New Documentary Chronicles Drag Queen’s Crusade To Make NYC Council History
When filmmaker Emma Fidel began work on “Queen of New York” more than three years ago, she envisioned the documentary as the perfect melding of two of her passions — politics and drag performance — that would also “instill a sense of curiosity and urgency” with regard to local elections in cities across the U.S.
Judging by the applause that greeted “Queen of New York” following its sold-out premiere last week at NewFest, New York’s premiere LGBTQ+ film festival, Fidel’s intended message was warmly received. The film offers a poignant and meticulously researched look at drag performer Marti Gould Cummings, who in 2019 embarked on a historic campaign to become the first openly nonbinary New York City Council member.
Had Cummings — who uses they/them pronouns — gone on to represent Manhattan’s District 7 in 2021, they would have been the first drag queen elected to office on the East Coast and the second in the nation, following the 2019 election of Maebe A. Girl to the Silver Lake Neighborhood Council in Los Angeles.
“Local politics really make a difference in our day-to-day lives in a way that a lot of people don’t understand because we don’t necessarily have that kind of education in the U.S.,” said Fidel, who was introduced to Cummings via the film’s producer, Dan Ming. “I didn’t want the film to feel like a civics lesson, but I hope people who see it will want to get involved in politics in ways that are comfortable for them.”
Despite an encouraging influx of fundraising dollars and volunteer support, the challenges Cummings faces in seeking office are made apparent early in the film. Ultimately, they lost the election to fellow Democrat Shaun Abreu. Still, Fidel dispels the notion that the effort was “a publicity stunt or a gimmick,” noting Cummings has been an outspoken advocate for LGBTQ+ rights and progressive causes for years.
“Marti’s always said that drag is political, and has always been political,” she said.
To give viewers a better grasp on Cummings’ charisma, “Queen of New York” offers glimpses of the Maryland native’s early years in New York, when they were struggling to get a toehold in Manhattan’s ever-changing nightlife scene, by way of personal testimony. There are also lively chats with several of Cummings’ drag artist cohorts as well as campaign manager Brian Derrick, who has become a social media star in his own right.
Not surprisingly, Cummings cites former President Donald Trump’s rise to power as their impetus for becoming more vested in public service. The documentary reaches its emotional climax in a scene where Cummings is preparing to make their concession call to Abreu and playfully compares themself to Hillary Clinton on the day after the 2016 U.S. presidential election.
“The theme of role models was one of my guiding principles in telling the story,” Fidel said. “Hillary is that person for Marti in that moment, but Marti is that person for so many other people, too.”
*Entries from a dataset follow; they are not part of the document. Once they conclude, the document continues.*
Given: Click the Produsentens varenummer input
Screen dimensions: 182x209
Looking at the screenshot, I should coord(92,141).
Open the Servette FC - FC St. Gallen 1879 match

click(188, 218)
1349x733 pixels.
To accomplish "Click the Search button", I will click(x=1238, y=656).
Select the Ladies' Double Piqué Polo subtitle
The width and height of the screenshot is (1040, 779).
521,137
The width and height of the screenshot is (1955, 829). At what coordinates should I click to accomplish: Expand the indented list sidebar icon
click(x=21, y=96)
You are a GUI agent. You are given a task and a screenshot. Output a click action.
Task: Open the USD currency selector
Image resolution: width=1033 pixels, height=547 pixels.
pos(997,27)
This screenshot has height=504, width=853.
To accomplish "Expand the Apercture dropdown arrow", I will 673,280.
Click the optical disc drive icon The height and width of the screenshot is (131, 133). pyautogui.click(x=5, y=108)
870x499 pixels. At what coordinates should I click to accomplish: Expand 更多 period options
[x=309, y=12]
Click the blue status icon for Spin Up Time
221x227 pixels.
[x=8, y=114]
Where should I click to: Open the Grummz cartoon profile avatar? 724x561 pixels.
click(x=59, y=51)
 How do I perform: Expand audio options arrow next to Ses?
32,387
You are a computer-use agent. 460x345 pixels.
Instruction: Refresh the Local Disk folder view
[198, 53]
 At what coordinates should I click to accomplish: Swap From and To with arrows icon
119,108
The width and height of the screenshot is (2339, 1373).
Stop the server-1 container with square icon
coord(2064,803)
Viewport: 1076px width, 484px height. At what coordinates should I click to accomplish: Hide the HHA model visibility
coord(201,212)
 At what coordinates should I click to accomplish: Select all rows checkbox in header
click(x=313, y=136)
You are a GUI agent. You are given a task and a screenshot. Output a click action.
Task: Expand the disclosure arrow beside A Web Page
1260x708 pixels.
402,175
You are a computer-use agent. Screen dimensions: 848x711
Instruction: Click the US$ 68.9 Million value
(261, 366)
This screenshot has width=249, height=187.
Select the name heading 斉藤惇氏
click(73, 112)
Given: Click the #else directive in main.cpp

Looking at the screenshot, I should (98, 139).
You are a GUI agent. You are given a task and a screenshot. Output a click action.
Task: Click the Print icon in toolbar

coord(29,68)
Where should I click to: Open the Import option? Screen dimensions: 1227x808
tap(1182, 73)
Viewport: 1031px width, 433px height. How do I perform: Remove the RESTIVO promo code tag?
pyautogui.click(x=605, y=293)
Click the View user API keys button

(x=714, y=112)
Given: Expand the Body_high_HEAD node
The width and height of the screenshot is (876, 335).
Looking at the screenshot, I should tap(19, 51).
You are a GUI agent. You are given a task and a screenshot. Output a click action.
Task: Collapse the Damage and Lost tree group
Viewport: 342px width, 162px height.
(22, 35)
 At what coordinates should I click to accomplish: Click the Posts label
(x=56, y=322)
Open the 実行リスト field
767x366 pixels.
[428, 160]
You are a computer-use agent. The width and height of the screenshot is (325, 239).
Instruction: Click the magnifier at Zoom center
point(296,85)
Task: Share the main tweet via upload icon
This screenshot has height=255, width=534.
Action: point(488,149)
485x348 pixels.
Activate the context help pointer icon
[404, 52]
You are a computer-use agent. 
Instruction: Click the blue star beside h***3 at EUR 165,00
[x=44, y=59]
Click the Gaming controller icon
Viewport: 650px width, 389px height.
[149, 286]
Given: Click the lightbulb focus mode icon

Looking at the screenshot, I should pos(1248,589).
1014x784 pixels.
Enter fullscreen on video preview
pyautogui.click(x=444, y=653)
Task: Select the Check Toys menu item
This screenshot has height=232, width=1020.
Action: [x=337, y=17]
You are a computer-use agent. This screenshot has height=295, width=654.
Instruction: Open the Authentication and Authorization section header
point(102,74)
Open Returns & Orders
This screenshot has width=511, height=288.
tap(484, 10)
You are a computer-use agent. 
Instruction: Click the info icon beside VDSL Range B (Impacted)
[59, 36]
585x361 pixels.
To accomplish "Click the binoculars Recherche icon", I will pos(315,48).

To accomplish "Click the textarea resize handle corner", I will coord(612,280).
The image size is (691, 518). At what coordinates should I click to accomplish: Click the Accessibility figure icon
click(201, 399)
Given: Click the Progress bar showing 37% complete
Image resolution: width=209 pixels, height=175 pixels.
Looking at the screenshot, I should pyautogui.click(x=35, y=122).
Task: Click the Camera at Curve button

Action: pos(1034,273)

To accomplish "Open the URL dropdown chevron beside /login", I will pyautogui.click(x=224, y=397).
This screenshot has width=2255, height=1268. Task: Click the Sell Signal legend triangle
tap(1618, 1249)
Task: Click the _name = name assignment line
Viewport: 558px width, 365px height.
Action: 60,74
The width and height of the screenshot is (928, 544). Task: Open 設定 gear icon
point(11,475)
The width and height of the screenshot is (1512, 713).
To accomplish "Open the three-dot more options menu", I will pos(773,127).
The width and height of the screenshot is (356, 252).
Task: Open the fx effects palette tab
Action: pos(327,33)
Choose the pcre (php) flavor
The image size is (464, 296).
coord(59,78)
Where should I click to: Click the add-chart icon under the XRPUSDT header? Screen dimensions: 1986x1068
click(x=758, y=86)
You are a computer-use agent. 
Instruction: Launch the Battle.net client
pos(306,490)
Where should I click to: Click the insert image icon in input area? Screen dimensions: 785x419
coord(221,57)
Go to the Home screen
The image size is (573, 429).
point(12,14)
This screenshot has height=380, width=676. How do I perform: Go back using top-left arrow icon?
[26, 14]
Watch the trailer for “Queen of New York” below.
“Queen of New York” feels especially relevant given the startling rise in anti-LGBTQ legislation, much of it focused on transgender and nonbinary individuals as well as drag performers, in many conservative U.S. states. Though Fidel is hopeful her film will be picked up for wide distribution on a streaming platform, she and Ming are currently planning on rolling it out “on a more grassroots level” to various state capitals and queer community spaces.
And she’s confident Cummings will soon find another avenue for their civic interests, even if a second campaign isn’t yet in their game plan. Last year, the drag queen was invited the White House to witness President Joe Biden’s signing of the Respect for Marriage Act, which safeguards the right to same-sex marriage nationwide.
“Marti can inspire people so quickly, whether it’s on a stage at a drag show or at a rally or protest. This is a person who really cares about what they’re doing,” she said. “[Lawmakers] will keep finding new ways to persecute queer people, but there’s power in seeing someone be their true self and speaking up for themself and for others, to try to make a difference, in the face of that.”
“Queen of New York” is available for online streaming through Tuesday, Oct. 24.